▸ Request: Rewrite the data below with every "GUI agent" changed to "desktop agent", keeping everything else the same.

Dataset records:
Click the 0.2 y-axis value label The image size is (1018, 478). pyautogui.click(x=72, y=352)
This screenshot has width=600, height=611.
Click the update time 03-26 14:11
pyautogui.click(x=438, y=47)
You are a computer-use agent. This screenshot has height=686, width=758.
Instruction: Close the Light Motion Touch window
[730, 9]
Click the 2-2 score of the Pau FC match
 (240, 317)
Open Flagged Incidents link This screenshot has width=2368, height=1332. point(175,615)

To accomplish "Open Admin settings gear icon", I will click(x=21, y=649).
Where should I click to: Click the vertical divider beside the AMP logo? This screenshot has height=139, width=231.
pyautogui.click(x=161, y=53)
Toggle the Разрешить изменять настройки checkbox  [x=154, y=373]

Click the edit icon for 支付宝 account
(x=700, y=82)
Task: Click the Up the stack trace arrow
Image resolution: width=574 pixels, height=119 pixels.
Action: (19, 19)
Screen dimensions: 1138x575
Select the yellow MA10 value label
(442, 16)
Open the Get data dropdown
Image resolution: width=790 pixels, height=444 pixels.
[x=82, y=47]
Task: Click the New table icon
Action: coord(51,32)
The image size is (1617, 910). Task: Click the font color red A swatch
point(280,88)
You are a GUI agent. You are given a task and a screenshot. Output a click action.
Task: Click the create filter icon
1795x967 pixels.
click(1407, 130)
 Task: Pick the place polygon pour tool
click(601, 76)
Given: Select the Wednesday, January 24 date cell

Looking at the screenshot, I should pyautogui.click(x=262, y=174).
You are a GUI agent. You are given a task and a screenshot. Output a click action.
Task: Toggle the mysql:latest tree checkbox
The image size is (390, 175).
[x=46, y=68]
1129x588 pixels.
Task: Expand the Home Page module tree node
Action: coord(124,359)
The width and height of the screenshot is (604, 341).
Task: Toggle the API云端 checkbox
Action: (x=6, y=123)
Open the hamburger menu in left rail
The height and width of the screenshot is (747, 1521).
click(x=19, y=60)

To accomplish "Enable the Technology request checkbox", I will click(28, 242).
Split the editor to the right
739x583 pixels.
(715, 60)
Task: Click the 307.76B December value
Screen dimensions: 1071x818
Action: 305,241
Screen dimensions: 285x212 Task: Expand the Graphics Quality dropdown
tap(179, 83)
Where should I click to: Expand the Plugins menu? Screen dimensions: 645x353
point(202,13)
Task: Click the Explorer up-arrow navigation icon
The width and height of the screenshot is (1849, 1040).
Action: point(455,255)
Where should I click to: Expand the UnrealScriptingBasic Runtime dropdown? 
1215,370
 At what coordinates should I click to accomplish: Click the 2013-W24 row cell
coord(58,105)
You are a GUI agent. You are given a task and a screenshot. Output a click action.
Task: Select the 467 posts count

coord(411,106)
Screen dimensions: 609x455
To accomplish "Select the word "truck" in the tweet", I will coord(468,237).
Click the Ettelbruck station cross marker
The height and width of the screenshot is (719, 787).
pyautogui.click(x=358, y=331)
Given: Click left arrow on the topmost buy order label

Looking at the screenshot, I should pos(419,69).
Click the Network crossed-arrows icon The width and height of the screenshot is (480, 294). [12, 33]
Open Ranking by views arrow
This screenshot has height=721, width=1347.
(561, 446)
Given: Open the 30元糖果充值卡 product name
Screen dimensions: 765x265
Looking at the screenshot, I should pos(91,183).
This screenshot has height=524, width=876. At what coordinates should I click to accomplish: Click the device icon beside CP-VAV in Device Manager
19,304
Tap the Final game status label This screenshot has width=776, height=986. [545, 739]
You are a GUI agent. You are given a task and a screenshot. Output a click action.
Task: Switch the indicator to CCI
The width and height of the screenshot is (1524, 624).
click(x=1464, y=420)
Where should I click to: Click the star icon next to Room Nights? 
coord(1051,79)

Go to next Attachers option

▸ Correct result:
Click the 0.2 y-axis value label The image size is (1018, 478). pyautogui.click(x=72, y=352)
This screenshot has width=600, height=611.
Click the update time 03-26 14:11
pyautogui.click(x=438, y=47)
You are a computer-use agent. This screenshot has height=686, width=758.
Instruction: Close the Light Motion Touch window
[730, 9]
Click the 2-2 score of the Pau FC match
 (240, 317)
Open Flagged Incidents link This screenshot has width=2368, height=1332. point(175,615)

To accomplish "Open Admin settings gear icon", I will click(x=21, y=649).
Where should I click to: Click the vertical divider beside the AMP logo? This screenshot has height=139, width=231.
pyautogui.click(x=161, y=53)
Toggle the Разрешить изменять настройки checkbox  [x=154, y=373]

Click the edit icon for 支付宝 account
(x=700, y=82)
Task: Click the Up the stack trace arrow
Image resolution: width=574 pixels, height=119 pixels.
Action: (19, 19)
Screen dimensions: 1138x575
Select the yellow MA10 value label
(442, 16)
Open the Get data dropdown
Image resolution: width=790 pixels, height=444 pixels.
[x=82, y=47]
Task: Click the New table icon
Action: coord(51,32)
The image size is (1617, 910). Task: Click the font color red A swatch
point(280,88)
You are a desktop agent. You are given a task and a screenshot. Output a click action.
Task: Click the create filter icon
1795x967 pixels.
click(1407, 130)
 Task: Pick the place polygon pour tool
click(601, 76)
Given: Select the Wednesday, January 24 date cell

Looking at the screenshot, I should pyautogui.click(x=262, y=174).
You are a desktop agent. You are given a task and a screenshot. Output a click action.
Task: Toggle the mysql:latest tree checkbox
The image size is (390, 175).
[x=46, y=68]
1129x588 pixels.
Task: Expand the Home Page module tree node
Action: coord(124,359)
The width and height of the screenshot is (604, 341).
Task: Toggle the API云端 checkbox
Action: (x=6, y=123)
Open the hamburger menu in left rail
The height and width of the screenshot is (747, 1521).
click(x=19, y=60)

To accomplish "Enable the Technology request checkbox", I will click(28, 242).
Split the editor to the right
739x583 pixels.
(715, 60)
Task: Click the 307.76B December value
Screen dimensions: 1071x818
Action: 305,241
Screen dimensions: 285x212 Task: Expand the Graphics Quality dropdown
tap(179, 83)
Where should I click to: Expand the Plugins menu? Screen dimensions: 645x353
point(202,13)
Task: Click the Explorer up-arrow navigation icon
The width and height of the screenshot is (1849, 1040).
Action: point(455,255)
Where should I click to: Expand the UnrealScriptingBasic Runtime dropdown? 
1215,370
 At what coordinates should I click to accomplish: Click the 2013-W24 row cell
coord(58,105)
You are a desktop agent. You are given a task and a screenshot. Output a click action.
Task: Select the 467 posts count

coord(411,106)
Screen dimensions: 609x455
To accomplish "Select the word "truck" in the tweet", I will coord(468,237).
Click the Ettelbruck station cross marker
The height and width of the screenshot is (719, 787).
pyautogui.click(x=358, y=331)
Given: Click left arrow on the topmost buy order label

Looking at the screenshot, I should pos(419,69).
Click the Network crossed-arrows icon The width and height of the screenshot is (480, 294). [12, 33]
Open Ranking by views arrow
This screenshot has height=721, width=1347.
(561, 446)
Given: Open the 30元糖果充值卡 product name
Screen dimensions: 765x265
Looking at the screenshot, I should pos(91,183).
This screenshot has height=524, width=876. At what coordinates should I click to accomplish: Click the device icon beside CP-VAV in Device Manager
19,304
Tap the Final game status label This screenshot has width=776, height=986. [545, 739]
You are a desktop agent. You are given a task and a screenshot. Output a click action.
Task: Switch the indicator to CCI
The width and height of the screenshot is (1524, 624).
click(x=1464, y=420)
Where should I click to: Click the star icon next to Room Nights? 
coord(1051,79)

Go to next Attachers option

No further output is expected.